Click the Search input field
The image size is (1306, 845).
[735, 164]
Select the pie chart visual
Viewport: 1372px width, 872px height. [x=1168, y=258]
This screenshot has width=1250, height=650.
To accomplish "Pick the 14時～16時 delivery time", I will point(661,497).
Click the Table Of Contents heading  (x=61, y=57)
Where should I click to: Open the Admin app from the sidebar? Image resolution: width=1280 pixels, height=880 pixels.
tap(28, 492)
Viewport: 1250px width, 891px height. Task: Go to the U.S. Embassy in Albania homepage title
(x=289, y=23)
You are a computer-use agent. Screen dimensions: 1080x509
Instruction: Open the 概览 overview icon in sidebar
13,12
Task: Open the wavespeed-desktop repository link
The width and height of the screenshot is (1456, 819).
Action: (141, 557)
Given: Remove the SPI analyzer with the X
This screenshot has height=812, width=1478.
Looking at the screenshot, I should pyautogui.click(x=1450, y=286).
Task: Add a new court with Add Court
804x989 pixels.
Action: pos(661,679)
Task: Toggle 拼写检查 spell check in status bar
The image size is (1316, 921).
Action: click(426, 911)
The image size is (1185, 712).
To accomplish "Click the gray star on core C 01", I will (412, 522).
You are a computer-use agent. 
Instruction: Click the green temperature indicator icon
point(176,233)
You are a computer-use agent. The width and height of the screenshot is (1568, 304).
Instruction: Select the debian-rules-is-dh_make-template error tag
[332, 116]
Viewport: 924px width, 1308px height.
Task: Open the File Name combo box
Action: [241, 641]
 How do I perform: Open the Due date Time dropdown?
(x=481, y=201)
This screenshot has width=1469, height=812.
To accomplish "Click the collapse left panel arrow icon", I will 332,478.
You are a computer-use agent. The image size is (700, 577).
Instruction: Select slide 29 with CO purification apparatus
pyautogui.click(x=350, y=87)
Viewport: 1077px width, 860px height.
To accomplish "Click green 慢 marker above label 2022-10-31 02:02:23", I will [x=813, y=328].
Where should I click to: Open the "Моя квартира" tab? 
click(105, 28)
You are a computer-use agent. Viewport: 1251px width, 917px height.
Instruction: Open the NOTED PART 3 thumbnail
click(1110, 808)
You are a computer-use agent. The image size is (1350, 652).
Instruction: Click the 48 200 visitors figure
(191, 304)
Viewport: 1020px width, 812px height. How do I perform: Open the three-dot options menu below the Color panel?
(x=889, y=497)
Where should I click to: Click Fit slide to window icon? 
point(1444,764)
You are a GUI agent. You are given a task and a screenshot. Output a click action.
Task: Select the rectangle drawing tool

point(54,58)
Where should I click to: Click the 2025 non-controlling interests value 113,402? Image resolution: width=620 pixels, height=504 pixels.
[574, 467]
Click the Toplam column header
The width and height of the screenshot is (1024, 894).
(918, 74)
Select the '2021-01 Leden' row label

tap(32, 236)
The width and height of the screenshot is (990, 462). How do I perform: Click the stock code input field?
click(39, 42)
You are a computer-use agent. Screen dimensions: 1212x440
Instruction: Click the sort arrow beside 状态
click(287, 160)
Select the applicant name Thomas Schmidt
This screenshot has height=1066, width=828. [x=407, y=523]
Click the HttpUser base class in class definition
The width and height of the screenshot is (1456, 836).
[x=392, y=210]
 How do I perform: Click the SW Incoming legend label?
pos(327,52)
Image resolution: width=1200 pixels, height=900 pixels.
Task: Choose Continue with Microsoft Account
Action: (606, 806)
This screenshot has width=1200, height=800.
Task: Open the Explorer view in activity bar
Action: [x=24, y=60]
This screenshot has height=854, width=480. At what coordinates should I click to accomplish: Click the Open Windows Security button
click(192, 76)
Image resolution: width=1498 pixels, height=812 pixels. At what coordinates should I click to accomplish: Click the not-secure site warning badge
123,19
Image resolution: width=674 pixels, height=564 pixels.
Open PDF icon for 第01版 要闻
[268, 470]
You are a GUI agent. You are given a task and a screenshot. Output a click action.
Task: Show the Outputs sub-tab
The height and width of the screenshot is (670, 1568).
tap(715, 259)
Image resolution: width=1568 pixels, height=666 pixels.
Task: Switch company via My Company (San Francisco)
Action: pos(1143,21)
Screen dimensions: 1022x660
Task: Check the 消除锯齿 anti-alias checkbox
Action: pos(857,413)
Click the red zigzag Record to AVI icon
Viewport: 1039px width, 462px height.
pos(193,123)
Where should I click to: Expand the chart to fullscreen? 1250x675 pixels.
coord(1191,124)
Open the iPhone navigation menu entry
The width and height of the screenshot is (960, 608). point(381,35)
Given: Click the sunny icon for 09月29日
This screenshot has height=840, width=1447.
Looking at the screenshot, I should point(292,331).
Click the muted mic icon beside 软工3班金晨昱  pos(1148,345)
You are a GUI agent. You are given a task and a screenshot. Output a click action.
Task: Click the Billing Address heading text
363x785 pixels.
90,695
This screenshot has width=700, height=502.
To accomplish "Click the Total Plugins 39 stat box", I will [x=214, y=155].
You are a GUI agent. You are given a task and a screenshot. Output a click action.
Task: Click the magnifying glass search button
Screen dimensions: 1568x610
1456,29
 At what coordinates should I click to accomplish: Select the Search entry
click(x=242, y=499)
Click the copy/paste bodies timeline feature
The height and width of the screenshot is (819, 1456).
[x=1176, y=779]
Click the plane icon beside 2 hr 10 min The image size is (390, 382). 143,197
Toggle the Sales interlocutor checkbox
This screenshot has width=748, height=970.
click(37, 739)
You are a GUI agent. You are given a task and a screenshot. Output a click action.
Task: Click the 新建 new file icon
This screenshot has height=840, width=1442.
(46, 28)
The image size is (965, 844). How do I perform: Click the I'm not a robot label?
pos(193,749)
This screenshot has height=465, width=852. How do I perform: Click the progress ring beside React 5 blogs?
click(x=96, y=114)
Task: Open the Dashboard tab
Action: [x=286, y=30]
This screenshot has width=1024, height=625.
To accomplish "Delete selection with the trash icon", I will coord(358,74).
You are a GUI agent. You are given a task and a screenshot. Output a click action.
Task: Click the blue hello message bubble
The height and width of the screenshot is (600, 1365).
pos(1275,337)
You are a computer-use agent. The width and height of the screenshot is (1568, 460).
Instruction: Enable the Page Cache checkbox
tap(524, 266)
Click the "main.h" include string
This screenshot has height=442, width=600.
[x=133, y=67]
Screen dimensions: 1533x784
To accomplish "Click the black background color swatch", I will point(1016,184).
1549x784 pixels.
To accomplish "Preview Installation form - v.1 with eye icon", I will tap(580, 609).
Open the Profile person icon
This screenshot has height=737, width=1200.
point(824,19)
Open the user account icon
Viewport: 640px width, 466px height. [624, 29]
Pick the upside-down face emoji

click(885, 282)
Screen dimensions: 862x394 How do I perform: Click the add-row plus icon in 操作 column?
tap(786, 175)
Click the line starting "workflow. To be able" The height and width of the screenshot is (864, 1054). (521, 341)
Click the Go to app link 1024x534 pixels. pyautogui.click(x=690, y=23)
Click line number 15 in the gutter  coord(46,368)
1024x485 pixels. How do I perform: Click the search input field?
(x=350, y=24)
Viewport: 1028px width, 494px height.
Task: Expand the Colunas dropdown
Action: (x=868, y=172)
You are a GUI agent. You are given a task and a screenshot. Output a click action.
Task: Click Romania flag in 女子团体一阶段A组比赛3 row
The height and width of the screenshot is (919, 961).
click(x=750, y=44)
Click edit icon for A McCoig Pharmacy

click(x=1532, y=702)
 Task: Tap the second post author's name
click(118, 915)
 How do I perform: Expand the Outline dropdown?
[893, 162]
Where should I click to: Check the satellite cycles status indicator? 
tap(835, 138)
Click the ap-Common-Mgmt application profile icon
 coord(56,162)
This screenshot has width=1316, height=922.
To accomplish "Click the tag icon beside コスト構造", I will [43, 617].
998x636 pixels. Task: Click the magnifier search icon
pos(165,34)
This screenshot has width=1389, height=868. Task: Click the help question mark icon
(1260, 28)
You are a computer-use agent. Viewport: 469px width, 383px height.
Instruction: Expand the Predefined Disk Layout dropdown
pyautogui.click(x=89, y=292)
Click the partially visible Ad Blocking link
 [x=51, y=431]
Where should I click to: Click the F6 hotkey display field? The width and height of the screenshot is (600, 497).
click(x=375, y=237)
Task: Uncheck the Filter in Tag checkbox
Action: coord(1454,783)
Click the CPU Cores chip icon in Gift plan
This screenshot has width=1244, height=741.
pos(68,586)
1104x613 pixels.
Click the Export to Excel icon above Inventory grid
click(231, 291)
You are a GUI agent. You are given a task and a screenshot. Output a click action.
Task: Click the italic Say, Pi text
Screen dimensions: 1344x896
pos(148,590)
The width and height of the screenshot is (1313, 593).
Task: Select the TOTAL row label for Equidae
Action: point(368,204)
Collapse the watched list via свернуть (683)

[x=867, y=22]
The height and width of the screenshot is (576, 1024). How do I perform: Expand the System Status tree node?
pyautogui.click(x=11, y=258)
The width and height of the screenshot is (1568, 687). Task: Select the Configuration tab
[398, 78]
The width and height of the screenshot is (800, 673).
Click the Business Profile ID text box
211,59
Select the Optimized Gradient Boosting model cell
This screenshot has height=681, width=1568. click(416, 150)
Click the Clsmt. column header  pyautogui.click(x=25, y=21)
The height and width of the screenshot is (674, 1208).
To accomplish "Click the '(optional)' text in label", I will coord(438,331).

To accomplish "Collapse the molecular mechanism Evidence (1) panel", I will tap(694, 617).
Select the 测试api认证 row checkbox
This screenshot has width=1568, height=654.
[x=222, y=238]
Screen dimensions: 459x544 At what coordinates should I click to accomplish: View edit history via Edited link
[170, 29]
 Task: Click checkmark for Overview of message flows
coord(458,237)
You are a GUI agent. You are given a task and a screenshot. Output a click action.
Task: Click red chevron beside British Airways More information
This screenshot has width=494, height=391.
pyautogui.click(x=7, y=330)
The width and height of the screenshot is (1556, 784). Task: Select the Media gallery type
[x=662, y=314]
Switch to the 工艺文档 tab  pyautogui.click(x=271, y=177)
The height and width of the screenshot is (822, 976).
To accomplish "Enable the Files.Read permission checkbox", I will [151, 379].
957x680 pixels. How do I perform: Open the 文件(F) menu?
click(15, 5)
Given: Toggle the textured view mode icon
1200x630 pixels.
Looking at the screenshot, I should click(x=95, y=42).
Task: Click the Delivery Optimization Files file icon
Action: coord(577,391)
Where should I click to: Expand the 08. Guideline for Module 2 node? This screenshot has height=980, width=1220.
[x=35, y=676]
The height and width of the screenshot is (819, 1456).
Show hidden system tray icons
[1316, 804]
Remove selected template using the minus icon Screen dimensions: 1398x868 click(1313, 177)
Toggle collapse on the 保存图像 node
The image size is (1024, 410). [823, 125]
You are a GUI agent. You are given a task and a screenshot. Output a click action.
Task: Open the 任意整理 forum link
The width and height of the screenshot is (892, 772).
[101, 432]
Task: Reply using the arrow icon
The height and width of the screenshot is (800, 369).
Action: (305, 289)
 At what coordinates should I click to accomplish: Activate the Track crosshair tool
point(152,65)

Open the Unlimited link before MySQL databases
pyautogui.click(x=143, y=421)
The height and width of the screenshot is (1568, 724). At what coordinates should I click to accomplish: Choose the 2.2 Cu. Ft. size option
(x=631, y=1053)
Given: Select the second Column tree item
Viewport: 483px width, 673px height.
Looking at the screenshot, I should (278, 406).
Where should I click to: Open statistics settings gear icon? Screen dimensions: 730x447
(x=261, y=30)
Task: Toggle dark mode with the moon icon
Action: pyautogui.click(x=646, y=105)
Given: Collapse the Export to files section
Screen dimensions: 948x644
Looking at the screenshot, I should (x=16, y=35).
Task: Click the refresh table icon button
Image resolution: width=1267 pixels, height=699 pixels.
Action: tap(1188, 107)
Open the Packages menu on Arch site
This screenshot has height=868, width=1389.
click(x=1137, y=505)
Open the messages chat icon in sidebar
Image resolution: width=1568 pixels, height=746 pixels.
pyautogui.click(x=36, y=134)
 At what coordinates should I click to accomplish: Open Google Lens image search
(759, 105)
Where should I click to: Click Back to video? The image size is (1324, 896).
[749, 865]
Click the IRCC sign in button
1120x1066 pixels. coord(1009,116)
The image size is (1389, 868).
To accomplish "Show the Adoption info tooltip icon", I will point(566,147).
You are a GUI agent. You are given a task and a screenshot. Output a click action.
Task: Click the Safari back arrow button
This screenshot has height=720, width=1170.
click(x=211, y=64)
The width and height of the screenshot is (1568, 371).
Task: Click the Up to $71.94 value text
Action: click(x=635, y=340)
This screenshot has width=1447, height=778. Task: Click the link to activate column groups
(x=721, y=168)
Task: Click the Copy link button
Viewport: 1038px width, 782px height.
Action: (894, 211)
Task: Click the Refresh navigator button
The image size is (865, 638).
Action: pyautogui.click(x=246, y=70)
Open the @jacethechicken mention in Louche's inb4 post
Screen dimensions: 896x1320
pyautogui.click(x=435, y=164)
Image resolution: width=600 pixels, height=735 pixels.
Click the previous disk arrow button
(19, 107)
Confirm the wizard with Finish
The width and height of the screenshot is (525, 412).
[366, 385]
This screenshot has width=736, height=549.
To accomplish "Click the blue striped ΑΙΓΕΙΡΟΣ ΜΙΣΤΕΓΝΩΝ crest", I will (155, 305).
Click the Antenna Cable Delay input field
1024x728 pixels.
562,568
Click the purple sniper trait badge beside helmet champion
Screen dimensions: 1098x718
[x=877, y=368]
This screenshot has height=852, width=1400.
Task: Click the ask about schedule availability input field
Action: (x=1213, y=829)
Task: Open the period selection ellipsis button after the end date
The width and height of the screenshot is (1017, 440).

__WHAT TO DO__
Repeat, word for word, the part of the records that opens with the line containing "Click the copy/paste bodies timeline feature" and closes with the line containing "pos(193,749)", including both of those lines.

__SOLUTION__
Click the copy/paste bodies timeline feature
The height and width of the screenshot is (819, 1456).
[x=1176, y=779]
Click the plane icon beside 2 hr 10 min The image size is (390, 382). 143,197
Toggle the Sales interlocutor checkbox
This screenshot has width=748, height=970.
click(37, 739)
You are a GUI agent. You are given a task and a screenshot. Output a click action.
Task: Click the 新建 new file icon
This screenshot has height=840, width=1442.
(46, 28)
The image size is (965, 844). How do I perform: Click the I'm not a robot label?
pos(193,749)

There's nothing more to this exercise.